### What is being asked
Your answer must match the entries below word for word.

### Stored items
***
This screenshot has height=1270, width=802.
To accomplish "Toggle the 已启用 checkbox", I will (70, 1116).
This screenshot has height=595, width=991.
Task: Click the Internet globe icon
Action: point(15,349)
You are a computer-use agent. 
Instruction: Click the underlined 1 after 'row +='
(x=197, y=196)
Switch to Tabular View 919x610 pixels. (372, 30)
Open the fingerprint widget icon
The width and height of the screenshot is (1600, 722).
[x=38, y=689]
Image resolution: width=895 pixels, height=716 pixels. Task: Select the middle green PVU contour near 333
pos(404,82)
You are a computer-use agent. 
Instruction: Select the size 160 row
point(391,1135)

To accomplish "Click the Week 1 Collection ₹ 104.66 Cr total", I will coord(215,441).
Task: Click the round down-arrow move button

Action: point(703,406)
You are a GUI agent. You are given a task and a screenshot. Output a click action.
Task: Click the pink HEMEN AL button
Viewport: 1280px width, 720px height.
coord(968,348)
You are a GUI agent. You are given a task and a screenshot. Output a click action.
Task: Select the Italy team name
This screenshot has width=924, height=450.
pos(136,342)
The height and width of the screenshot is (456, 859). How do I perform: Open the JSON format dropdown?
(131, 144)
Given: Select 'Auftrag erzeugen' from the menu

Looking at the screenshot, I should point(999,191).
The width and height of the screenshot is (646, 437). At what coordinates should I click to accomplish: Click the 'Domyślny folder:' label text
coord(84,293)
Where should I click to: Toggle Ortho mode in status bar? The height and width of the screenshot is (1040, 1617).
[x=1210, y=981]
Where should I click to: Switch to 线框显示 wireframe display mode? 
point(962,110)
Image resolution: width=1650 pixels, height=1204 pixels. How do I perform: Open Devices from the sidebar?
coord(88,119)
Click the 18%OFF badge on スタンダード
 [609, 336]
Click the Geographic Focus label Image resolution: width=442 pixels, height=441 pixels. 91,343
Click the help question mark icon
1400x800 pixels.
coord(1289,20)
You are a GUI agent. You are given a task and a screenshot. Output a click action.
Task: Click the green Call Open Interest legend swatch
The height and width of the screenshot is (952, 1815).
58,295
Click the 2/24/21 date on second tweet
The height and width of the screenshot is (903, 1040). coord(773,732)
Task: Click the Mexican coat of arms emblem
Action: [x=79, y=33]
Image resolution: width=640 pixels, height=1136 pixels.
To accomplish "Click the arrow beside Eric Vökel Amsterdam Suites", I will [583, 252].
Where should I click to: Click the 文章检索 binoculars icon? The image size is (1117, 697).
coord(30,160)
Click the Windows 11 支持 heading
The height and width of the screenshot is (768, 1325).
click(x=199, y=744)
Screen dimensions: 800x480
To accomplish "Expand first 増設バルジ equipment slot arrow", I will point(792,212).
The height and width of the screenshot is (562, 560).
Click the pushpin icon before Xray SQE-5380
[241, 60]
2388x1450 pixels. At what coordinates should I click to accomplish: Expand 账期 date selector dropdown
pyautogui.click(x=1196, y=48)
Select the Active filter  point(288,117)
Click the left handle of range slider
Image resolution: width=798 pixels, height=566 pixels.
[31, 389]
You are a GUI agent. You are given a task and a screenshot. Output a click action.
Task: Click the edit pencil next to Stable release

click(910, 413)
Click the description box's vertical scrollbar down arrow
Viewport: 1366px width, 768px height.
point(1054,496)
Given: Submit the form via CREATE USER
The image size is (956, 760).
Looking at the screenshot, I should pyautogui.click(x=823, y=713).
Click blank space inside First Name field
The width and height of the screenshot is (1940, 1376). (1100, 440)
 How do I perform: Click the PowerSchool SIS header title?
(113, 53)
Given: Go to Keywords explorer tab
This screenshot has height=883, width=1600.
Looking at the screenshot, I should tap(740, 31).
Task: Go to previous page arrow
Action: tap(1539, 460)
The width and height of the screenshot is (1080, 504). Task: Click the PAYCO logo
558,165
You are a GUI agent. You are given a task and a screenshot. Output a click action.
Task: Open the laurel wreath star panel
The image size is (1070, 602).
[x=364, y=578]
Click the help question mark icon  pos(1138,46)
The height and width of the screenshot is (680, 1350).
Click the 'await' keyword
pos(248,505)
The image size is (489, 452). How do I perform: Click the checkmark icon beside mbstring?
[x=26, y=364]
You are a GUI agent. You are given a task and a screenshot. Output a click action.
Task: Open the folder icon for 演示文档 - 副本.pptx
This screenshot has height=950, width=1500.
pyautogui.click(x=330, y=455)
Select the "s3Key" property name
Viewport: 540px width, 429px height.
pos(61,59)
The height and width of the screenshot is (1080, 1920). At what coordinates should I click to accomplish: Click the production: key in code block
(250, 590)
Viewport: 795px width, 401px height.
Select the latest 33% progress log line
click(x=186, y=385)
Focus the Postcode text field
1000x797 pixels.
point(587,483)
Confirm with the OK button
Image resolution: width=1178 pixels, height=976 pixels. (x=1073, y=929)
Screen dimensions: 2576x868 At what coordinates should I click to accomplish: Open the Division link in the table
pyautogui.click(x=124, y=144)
***
### Answer to this exercise
This screenshot has height=1270, width=802.
To accomplish "Toggle the 已启用 checkbox", I will (70, 1116).
This screenshot has height=595, width=991.
Task: Click the Internet globe icon
Action: point(15,349)
You are a computer-use agent. 
Instruction: Click the underlined 1 after 'row +='
(x=197, y=196)
Switch to Tabular View 919x610 pixels. (372, 30)
Open the fingerprint widget icon
The width and height of the screenshot is (1600, 722).
[x=38, y=689]
Image resolution: width=895 pixels, height=716 pixels. Task: Select the middle green PVU contour near 333
pos(404,82)
You are a computer-use agent. 
Instruction: Select the size 160 row
point(391,1135)

To accomplish "Click the Week 1 Collection ₹ 104.66 Cr total", I will coord(215,441).
Task: Click the round down-arrow move button

Action: point(703,406)
You are a GUI agent. You are given a task and a screenshot. Output a click action.
Task: Click the pink HEMEN AL button
Viewport: 1280px width, 720px height.
coord(968,348)
You are a GUI agent. You are given a task and a screenshot. Output a click action.
Task: Select the Italy team name
This screenshot has width=924, height=450.
pos(136,342)
The height and width of the screenshot is (456, 859). How do I perform: Open the JSON format dropdown?
(131, 144)
Given: Select 'Auftrag erzeugen' from the menu

Looking at the screenshot, I should point(999,191).
The width and height of the screenshot is (646, 437). At what coordinates should I click to accomplish: Click the 'Domyślny folder:' label text
coord(84,293)
Where should I click to: Toggle Ortho mode in status bar? The height and width of the screenshot is (1040, 1617).
[x=1210, y=981]
Where should I click to: Switch to 线框显示 wireframe display mode? 
point(962,110)
Image resolution: width=1650 pixels, height=1204 pixels. How do I perform: Open Devices from the sidebar?
coord(88,119)
Click the 18%OFF badge on スタンダード
 [609, 336]
Click the Geographic Focus label Image resolution: width=442 pixels, height=441 pixels. 91,343
Click the help question mark icon
1400x800 pixels.
coord(1289,20)
You are a GUI agent. You are given a task and a screenshot. Output a click action.
Task: Click the green Call Open Interest legend swatch
The height and width of the screenshot is (952, 1815).
58,295
Click the 2/24/21 date on second tweet
The height and width of the screenshot is (903, 1040). coord(773,732)
Task: Click the Mexican coat of arms emblem
Action: [x=79, y=33]
Image resolution: width=640 pixels, height=1136 pixels.
To accomplish "Click the arrow beside Eric Vökel Amsterdam Suites", I will [583, 252].
Where should I click to: Click the 文章检索 binoculars icon? The image size is (1117, 697).
coord(30,160)
Click the Windows 11 支持 heading
The height and width of the screenshot is (768, 1325).
click(x=199, y=744)
Screen dimensions: 800x480
To accomplish "Expand first 増設バルジ equipment slot arrow", I will point(792,212).
The height and width of the screenshot is (562, 560).
Click the pushpin icon before Xray SQE-5380
[241, 60]
2388x1450 pixels. At what coordinates should I click to accomplish: Expand 账期 date selector dropdown
pyautogui.click(x=1196, y=48)
Select the Active filter  point(288,117)
Click the left handle of range slider
Image resolution: width=798 pixels, height=566 pixels.
[31, 389]
You are a GUI agent. You are given a task and a screenshot. Output a click action.
Task: Click the edit pencil next to Stable release

click(910, 413)
Click the description box's vertical scrollbar down arrow
Viewport: 1366px width, 768px height.
point(1054,496)
Given: Submit the form via CREATE USER
The image size is (956, 760).
Looking at the screenshot, I should pyautogui.click(x=823, y=713).
Click blank space inside First Name field
The width and height of the screenshot is (1940, 1376). (1100, 440)
 How do I perform: Click the PowerSchool SIS header title?
(113, 53)
Given: Go to Keywords explorer tab
This screenshot has height=883, width=1600.
Looking at the screenshot, I should tap(740, 31).
Task: Go to previous page arrow
Action: tap(1539, 460)
The width and height of the screenshot is (1080, 504). Task: Click the PAYCO logo
558,165
You are a GUI agent. You are given a task and a screenshot. Output a click action.
Task: Open the laurel wreath star panel
The image size is (1070, 602).
[x=364, y=578]
Click the help question mark icon  pos(1138,46)
The height and width of the screenshot is (680, 1350).
Click the 'await' keyword
pos(248,505)
The image size is (489, 452). How do I perform: Click the checkmark icon beside mbstring?
[x=26, y=364]
You are a GUI agent. You are given a task and a screenshot. Output a click action.
Task: Open the folder icon for 演示文档 - 副本.pptx
This screenshot has height=950, width=1500.
pyautogui.click(x=330, y=455)
Select the "s3Key" property name
Viewport: 540px width, 429px height.
pos(61,59)
The height and width of the screenshot is (1080, 1920). At what coordinates should I click to accomplish: Click the production: key in code block
(250, 590)
Viewport: 795px width, 401px height.
Select the latest 33% progress log line
click(x=186, y=385)
Focus the Postcode text field
1000x797 pixels.
point(587,483)
Confirm with the OK button
Image resolution: width=1178 pixels, height=976 pixels. (x=1073, y=929)
Screen dimensions: 2576x868 At what coordinates should I click to accomplish: Open the Division link in the table
pyautogui.click(x=124, y=144)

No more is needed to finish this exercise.